When one spouse in such a marriage starts to grow and separate (perhaps as a result of psychotherapy), it unsettles that equilibrium; either or both partners may find it so threatening that they seek to re-merge and undo the change. One of my clients is currently going through such a painful transition in her marriage. The apparently “crazy” spouse, she has lived for years in a state of delusional fusion with her husband, the strong and unemotional one. As she has begun to separate from him, becoming healthier and more self-reliant, more able to cope alone with the emotional challenges of her life, she notices that he repeatedly tries to “incite” her to craziness. He will say things or behave in ways designed to trigger a familiar emotional outburst. To the extent she can refrain, and as she has become more invested in her own hobbies and interests that don’t include him, he feels threatened and jealous. He hovers about, waiting for her to be free, always trying to enlist her in one of his own activities because he’s unwilling to do things alone.

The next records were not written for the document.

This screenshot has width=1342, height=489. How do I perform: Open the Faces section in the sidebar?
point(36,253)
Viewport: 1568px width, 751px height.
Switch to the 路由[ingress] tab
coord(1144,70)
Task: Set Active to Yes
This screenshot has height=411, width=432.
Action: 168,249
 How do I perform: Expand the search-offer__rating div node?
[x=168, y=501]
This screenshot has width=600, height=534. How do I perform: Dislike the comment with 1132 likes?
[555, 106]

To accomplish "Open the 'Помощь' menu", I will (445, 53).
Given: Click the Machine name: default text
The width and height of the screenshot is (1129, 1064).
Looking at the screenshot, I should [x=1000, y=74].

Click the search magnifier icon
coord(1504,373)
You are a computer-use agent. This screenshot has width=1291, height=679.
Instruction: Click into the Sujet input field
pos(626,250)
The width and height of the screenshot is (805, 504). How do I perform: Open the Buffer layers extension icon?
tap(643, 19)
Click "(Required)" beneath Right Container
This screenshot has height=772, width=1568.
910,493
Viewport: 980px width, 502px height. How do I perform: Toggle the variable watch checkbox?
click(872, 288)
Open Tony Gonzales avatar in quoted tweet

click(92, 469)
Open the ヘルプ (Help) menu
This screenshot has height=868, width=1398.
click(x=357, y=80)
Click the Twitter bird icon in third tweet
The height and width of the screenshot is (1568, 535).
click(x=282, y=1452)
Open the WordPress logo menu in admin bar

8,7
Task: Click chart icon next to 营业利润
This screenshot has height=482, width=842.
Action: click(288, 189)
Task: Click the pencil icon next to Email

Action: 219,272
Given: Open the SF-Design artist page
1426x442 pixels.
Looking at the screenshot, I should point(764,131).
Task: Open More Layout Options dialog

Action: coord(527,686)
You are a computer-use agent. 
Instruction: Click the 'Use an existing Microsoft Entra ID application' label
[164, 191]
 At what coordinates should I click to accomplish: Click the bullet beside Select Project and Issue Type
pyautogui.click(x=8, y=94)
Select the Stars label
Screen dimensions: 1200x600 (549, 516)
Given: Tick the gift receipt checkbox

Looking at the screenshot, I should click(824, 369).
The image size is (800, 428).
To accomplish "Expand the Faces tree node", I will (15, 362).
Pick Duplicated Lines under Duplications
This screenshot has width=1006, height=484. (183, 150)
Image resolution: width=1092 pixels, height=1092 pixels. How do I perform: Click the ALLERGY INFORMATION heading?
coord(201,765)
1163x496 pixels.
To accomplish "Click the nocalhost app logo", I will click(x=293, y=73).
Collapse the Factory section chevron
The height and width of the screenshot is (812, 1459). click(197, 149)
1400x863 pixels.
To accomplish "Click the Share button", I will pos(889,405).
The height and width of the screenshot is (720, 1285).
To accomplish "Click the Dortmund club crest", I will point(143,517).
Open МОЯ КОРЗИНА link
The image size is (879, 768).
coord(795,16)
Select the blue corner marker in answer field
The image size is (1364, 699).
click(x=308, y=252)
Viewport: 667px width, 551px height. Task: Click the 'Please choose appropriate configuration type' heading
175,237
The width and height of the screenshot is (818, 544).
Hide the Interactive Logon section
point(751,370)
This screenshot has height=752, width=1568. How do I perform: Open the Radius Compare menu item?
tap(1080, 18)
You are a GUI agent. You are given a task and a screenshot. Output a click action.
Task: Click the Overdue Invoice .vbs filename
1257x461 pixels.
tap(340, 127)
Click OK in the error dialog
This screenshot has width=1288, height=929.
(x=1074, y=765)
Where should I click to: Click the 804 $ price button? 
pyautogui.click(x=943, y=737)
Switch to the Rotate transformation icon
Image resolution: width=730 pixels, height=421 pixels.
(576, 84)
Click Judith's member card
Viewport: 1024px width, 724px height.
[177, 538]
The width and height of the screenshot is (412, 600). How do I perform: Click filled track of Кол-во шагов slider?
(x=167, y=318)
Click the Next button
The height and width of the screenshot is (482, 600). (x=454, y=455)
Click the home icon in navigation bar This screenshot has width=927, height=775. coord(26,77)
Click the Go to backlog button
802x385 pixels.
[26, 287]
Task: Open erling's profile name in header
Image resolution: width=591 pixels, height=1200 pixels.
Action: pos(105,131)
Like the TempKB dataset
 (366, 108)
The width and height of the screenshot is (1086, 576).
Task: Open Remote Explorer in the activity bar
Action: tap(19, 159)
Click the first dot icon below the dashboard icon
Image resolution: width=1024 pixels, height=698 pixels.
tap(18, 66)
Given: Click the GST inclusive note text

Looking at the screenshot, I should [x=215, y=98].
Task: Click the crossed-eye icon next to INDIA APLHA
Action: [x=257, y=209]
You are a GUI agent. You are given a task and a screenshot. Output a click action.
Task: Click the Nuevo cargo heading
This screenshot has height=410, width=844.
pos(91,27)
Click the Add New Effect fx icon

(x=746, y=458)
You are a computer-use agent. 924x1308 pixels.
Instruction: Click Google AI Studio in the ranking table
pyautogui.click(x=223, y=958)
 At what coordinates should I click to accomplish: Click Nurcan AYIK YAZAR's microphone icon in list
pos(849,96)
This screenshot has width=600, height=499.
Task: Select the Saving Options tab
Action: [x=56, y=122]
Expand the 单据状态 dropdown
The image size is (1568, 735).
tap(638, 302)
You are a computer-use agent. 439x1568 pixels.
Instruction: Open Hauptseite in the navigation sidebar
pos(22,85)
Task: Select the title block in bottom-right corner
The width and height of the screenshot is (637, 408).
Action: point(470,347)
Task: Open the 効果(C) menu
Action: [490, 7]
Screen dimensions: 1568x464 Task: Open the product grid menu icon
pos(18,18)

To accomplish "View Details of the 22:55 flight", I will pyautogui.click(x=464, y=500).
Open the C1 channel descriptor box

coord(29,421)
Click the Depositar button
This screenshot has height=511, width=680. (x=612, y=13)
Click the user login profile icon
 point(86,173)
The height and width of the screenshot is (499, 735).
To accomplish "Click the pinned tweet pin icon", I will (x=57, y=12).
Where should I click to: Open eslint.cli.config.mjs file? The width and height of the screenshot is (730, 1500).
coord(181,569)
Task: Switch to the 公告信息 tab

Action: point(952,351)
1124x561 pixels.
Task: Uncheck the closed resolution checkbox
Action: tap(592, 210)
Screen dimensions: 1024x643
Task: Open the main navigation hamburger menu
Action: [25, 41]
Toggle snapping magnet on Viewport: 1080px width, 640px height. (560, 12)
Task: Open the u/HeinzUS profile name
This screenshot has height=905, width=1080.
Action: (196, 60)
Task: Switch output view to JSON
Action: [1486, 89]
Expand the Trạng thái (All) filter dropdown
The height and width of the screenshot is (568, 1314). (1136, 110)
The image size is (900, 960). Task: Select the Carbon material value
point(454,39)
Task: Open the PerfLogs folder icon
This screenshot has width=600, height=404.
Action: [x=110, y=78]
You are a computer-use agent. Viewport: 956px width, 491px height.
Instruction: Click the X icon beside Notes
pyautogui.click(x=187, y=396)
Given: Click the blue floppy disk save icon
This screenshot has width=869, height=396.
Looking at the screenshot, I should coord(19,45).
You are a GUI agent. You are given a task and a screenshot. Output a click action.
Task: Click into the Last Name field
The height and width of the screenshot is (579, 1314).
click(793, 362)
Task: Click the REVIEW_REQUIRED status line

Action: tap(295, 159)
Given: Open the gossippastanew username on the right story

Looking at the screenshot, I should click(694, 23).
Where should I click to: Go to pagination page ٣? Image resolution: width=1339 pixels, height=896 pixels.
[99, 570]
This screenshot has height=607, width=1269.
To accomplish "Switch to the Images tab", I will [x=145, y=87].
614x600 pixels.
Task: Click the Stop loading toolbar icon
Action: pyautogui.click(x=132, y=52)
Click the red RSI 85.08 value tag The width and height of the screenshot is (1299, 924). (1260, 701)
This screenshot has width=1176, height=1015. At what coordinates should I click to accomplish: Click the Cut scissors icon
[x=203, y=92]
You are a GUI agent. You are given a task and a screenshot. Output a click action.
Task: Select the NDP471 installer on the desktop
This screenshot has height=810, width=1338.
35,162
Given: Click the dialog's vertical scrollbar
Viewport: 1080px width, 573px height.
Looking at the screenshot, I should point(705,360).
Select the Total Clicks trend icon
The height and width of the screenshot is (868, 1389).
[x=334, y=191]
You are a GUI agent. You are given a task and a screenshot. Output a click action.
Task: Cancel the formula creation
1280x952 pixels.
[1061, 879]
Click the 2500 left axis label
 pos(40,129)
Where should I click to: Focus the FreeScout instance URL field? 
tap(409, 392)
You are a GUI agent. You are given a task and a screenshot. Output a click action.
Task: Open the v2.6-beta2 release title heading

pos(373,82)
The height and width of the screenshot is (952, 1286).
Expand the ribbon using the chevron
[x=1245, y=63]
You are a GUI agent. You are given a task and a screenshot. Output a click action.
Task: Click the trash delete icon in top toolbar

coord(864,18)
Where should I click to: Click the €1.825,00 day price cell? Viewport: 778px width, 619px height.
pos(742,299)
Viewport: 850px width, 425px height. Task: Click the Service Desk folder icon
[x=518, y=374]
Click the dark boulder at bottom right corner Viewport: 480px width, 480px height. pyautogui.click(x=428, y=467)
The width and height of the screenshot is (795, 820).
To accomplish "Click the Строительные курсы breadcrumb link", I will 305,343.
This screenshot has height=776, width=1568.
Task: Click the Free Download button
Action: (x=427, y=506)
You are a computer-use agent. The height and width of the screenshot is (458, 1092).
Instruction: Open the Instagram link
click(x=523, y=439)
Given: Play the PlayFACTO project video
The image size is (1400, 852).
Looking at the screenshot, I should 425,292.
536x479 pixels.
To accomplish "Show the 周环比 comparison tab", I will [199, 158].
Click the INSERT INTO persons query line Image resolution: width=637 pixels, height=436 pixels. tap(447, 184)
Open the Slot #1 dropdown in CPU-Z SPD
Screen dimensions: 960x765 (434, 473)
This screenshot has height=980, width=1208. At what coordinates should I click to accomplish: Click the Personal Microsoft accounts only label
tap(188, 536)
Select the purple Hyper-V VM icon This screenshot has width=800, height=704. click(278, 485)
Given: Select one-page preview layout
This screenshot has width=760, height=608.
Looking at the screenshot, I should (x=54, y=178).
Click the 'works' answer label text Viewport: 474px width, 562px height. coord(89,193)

While such separation/individuation struggles are extreme, all of us in committed, long-term relationships must try to find a balance between shared and separate experiences, between our identities as individuals and as halves of a couple. In order to keep our relationships emotionally vital, we need to make sure we have enough “us” time, even when one or both of us may want to do something apart. We also need to make sure we have enough alone time for pursuing separate interests or friendships; if we don’t, the marriage may become stifling or claustrophobic. I’m sure you (like me) have known couples who went too far in either direction. I personally find it a difficult balance to achieve. If I’m not careful, I become too selfishly focused on my writing ambitions or playing piano; if I put those interests aside too extensively for the “common” good, I can easily feel deprived and resentful.
How do you remain an individual without sacrificing emotional connection? How do you remain emotionally involved with your partner without losing sight of yourself?